Our 12 recommendations
Recommendation 1
Demonstrate strong system leadership that creates a shared vision for healthy ageing and preventing and managing frailty.
Recommendation 2
Appoint a senior officer or non-executive Board member with a specific role to seek ongoing assurance on the quality of health and social care for older people and their carers.
Recommendation 3
Publish baseline, then annual, State of Ageing reports on system-wide outcome indicators related to care for older people including feedback from patients and carers to reflect their experience.
Recommendation 4
Develop a system-wide strategy and costed implementation plan for a population health approach to the prevention and management of frailty, including a specific focus on dementia and falls.
Recommendation 5
Commission or deliver inter-professional education aligned with the Skills for Health Frailty Core Capabilities Framework and which builds capacity for Comprehensive Geriatric Assessment, quality improvement and integrated practice in all disciplines across the system.
Recommendation 6
Develop an integrated Workforce Plan to build adequate specialist and generalist multidisciplinary capacity and skill mix to care for older people with complex needs.
Recommendation 7
Protect and preserve the right to rehabilitation for all older people who need it, in line with the principles outlined by the Community Rehabilitation Alliance.
Recommendation 8
Publish an older people equality and diversity impact assessment and action plan.
Recommendation 9
Engage and involve older people, carers and communities as equal partners with health and social care professionals in co-design, delivery and monitoring the impact of these services and support.
Recommendation 10
Provide support to enable the lived experience of older people and carers, including those with dementia and mobility, sensory or communication needs, to inform quality improvement and assurance.
Recommendation 11
Work with public health, housing, community and voluntary sector partners to build social capital, mobilise community assets and adopt place-based approaches to create inclusive, compassionate age- and dementia-friendly communities.
Recommendation 12
Make use of existing guidelines and resources and the expertise held within the BGS community.
Navigating this report
This Blueprint aims to set out how organisations taking on responsibility for integrated health and social care services for the first time can organise their services to best meet the needs of the older people within their communities. We start by explaining why we have chosen to publish this document at this time and who we consider our audience. In this chapter we collate twelve recommendations for systems which are included within the main text of our Blueprint.
Chapter two looks specifically at the population that this Blueprint applies to – older people, including those living with frailty. In this chapter, we outline how we have tried to keep older people at the heart of this document and set out what works for older people from the perspective of best practice and what matters to older people. We discuss the rapidly ageing population, explain why frailty is of particular significance and pose some challenges for system leaders to consider. This chapter also discusses population approaches to frailty in the UK, including the electronic frailty index, and outlines the particular workforce challenges facing older people’s healthcare.

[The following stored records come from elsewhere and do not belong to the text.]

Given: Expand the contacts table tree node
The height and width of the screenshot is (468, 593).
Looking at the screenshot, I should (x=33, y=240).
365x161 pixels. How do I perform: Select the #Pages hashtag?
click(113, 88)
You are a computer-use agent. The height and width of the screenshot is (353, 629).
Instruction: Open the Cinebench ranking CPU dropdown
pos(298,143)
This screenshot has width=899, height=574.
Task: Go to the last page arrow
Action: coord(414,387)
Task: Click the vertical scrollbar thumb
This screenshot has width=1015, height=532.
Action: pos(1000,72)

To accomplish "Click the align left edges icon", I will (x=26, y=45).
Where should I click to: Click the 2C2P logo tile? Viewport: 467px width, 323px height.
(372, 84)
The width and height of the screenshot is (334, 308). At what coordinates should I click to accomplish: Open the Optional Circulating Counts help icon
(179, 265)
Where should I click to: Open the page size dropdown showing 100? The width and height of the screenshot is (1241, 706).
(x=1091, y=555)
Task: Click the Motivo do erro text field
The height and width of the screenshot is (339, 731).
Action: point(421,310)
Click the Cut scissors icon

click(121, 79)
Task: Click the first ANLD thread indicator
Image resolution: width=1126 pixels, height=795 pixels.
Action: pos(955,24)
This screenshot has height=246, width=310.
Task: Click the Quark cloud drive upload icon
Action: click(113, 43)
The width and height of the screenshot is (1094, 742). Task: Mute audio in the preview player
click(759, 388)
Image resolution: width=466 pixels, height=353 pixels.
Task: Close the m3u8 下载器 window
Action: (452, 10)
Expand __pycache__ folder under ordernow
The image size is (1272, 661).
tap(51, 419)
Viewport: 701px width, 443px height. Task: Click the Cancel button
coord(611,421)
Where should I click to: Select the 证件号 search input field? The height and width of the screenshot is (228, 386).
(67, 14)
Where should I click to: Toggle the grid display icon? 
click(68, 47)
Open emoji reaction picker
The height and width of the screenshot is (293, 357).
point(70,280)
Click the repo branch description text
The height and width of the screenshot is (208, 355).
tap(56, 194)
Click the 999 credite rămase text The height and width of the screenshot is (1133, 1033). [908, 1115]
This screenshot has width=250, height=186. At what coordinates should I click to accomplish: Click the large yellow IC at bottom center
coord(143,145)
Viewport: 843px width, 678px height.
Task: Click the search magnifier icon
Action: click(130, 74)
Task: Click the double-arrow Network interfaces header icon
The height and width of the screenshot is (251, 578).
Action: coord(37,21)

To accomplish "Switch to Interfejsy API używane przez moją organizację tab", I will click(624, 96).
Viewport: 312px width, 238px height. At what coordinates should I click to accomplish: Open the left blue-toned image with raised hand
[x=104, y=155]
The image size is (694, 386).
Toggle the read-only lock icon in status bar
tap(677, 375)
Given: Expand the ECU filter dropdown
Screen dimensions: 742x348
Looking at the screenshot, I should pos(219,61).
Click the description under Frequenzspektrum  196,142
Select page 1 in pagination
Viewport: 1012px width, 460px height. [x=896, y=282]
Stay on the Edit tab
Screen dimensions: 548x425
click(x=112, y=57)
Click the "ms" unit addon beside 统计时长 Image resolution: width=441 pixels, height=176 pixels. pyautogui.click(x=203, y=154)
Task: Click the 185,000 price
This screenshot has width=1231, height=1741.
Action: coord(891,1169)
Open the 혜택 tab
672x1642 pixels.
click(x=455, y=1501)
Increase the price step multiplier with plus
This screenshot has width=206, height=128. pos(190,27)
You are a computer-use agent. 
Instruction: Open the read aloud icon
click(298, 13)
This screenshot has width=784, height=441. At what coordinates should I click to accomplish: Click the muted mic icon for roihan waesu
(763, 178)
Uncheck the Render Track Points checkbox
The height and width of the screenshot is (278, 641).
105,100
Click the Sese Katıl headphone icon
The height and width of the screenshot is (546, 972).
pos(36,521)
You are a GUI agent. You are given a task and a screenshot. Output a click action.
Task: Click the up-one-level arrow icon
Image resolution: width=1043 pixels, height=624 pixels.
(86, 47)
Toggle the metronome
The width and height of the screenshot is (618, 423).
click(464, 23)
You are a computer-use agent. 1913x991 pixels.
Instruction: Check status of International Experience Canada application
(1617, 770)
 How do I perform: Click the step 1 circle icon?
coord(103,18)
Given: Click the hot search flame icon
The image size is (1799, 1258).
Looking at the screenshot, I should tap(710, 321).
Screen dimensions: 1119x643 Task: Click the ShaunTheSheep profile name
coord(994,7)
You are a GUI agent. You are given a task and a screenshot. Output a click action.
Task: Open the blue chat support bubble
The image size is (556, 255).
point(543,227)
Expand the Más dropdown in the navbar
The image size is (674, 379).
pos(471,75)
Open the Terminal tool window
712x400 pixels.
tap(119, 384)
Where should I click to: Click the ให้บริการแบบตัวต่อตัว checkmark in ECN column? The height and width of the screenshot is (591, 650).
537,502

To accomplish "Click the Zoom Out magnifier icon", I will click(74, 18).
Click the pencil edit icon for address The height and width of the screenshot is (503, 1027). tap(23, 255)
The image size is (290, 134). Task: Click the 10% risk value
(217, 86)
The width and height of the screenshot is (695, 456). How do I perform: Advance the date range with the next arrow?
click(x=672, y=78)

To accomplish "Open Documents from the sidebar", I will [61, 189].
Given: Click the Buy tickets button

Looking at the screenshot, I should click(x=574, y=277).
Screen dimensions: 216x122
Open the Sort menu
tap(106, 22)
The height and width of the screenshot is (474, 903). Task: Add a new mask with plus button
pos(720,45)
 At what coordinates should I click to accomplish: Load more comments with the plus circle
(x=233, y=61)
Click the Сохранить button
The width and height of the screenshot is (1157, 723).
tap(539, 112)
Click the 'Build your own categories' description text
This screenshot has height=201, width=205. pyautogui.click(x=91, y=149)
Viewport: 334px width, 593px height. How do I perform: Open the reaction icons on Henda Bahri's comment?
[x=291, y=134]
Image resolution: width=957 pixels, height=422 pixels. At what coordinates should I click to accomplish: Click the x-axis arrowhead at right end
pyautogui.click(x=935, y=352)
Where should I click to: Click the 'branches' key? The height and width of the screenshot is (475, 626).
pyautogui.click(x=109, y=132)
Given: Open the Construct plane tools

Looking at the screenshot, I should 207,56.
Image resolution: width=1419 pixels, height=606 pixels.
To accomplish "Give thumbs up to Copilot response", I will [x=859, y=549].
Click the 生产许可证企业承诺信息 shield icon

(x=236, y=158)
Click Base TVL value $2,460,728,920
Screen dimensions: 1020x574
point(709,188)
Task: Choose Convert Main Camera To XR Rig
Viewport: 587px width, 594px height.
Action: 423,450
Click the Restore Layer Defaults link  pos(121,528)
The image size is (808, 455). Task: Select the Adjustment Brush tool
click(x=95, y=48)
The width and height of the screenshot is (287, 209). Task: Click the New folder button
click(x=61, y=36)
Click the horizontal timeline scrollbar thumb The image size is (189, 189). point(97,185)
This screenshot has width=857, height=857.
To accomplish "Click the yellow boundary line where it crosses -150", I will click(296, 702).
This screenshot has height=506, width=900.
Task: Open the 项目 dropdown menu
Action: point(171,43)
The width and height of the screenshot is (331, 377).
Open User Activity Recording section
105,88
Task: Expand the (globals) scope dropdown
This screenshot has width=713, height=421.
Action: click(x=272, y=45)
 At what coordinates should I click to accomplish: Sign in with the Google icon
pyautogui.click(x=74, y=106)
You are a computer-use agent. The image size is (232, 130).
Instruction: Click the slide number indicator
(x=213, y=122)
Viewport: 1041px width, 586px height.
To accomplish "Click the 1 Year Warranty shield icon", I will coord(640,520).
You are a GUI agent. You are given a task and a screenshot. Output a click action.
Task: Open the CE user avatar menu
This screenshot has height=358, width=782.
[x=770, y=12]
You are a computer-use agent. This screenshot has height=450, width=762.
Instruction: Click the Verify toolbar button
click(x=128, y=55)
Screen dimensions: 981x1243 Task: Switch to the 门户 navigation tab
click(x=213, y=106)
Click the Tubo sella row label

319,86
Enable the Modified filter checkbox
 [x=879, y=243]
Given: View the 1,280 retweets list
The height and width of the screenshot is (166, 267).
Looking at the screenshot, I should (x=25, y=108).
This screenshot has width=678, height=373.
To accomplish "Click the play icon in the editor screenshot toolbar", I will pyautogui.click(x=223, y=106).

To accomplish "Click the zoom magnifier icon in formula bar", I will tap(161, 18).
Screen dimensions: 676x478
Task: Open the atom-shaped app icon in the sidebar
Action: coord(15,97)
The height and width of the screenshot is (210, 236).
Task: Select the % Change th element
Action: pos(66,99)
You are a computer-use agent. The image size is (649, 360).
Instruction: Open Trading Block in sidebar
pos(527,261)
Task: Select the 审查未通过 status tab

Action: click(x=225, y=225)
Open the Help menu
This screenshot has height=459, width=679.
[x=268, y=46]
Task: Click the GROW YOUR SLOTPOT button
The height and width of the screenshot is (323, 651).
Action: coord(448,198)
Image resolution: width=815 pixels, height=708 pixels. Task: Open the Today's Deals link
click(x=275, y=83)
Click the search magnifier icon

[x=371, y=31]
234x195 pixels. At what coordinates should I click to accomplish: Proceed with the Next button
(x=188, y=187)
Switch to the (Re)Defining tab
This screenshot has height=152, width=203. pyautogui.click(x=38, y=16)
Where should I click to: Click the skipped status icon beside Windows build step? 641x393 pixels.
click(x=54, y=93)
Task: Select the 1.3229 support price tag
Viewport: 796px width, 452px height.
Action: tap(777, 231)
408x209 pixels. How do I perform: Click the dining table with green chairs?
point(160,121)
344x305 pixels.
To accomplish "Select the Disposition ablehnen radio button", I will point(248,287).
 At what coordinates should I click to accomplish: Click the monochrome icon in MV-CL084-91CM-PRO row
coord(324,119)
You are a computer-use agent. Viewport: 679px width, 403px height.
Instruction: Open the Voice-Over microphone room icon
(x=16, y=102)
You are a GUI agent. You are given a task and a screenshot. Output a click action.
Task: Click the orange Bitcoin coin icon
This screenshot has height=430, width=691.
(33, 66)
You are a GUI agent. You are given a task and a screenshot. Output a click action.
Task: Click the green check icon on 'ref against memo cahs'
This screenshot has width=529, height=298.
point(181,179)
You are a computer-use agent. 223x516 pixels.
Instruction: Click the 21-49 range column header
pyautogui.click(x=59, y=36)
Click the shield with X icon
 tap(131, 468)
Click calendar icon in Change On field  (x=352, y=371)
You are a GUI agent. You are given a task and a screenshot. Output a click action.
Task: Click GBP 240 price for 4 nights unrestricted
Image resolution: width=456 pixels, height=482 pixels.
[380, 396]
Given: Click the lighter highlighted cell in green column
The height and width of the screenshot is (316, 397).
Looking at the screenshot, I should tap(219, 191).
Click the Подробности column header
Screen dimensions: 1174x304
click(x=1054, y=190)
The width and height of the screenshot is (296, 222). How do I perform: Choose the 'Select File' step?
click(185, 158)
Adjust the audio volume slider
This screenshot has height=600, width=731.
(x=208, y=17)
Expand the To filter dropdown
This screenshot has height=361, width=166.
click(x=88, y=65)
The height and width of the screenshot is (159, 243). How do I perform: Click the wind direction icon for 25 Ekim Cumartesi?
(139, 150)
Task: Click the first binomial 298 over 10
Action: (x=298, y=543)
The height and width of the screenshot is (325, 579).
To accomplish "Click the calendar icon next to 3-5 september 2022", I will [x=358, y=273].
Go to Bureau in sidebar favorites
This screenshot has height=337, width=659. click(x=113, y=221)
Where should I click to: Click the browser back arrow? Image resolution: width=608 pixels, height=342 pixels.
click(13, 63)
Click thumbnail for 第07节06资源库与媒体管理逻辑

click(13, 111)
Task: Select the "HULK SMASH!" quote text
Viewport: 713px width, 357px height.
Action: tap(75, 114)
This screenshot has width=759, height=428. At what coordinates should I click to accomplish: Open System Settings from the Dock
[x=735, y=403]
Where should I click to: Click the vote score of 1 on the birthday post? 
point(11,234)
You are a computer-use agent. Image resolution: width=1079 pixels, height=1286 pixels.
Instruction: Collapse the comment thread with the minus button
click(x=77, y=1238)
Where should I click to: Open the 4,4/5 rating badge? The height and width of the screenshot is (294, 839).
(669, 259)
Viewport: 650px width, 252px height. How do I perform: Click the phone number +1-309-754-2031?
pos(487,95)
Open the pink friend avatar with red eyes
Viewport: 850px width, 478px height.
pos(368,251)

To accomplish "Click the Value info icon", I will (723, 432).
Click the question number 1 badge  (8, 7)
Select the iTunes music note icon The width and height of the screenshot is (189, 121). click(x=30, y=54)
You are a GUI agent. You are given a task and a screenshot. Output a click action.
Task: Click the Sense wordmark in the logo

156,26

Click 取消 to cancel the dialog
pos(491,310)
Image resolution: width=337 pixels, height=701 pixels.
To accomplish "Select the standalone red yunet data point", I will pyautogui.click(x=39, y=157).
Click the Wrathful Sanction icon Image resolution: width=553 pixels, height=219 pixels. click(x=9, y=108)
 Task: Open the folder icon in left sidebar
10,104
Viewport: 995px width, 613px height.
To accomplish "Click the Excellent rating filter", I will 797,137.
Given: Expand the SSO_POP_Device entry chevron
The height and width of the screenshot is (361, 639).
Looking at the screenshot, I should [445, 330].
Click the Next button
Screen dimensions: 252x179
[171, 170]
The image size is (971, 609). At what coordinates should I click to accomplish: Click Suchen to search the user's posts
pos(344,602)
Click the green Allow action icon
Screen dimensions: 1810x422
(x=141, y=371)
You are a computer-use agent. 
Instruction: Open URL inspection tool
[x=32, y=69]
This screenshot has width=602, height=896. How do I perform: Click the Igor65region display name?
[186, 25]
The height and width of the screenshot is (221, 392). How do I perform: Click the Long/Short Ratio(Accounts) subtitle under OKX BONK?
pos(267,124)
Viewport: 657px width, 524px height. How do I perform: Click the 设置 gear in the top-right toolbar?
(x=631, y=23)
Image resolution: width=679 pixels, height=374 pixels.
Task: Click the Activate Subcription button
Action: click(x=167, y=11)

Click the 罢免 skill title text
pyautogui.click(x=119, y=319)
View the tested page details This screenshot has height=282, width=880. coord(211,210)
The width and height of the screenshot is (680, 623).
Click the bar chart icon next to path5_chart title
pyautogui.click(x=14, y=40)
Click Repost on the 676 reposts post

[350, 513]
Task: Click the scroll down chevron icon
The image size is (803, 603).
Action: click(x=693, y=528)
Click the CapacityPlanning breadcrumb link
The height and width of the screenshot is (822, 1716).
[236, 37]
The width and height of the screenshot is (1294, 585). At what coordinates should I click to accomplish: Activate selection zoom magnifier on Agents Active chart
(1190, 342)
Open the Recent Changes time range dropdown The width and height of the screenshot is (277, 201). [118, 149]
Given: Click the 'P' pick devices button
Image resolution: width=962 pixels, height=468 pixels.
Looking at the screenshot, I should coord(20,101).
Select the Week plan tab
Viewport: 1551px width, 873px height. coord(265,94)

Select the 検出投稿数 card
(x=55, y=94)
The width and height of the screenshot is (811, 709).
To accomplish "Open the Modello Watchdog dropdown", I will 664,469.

Chapter three turns to system touchpoints, reflecting where there is evidence and pointing to case studies that can support systems to make the required changes. This chapter looks specifically at seven interdependent areas of older people’s healthcare: enabling independence, promoting wellbeing; population-based proactive anticipatory care; integrated urgent community response; reablement, rehabilitation and intermediate care; frailty-attuned acute hospital care; reimagined outpatient and ambulatory care; enhanced healthcare support for long term care at home and in care homes; and co-ordinated, compassionate end of life care.
We conclude with an offer to help system leaders across the UK to commission the right care for their older populations with support from the resources and expertise of the BGS.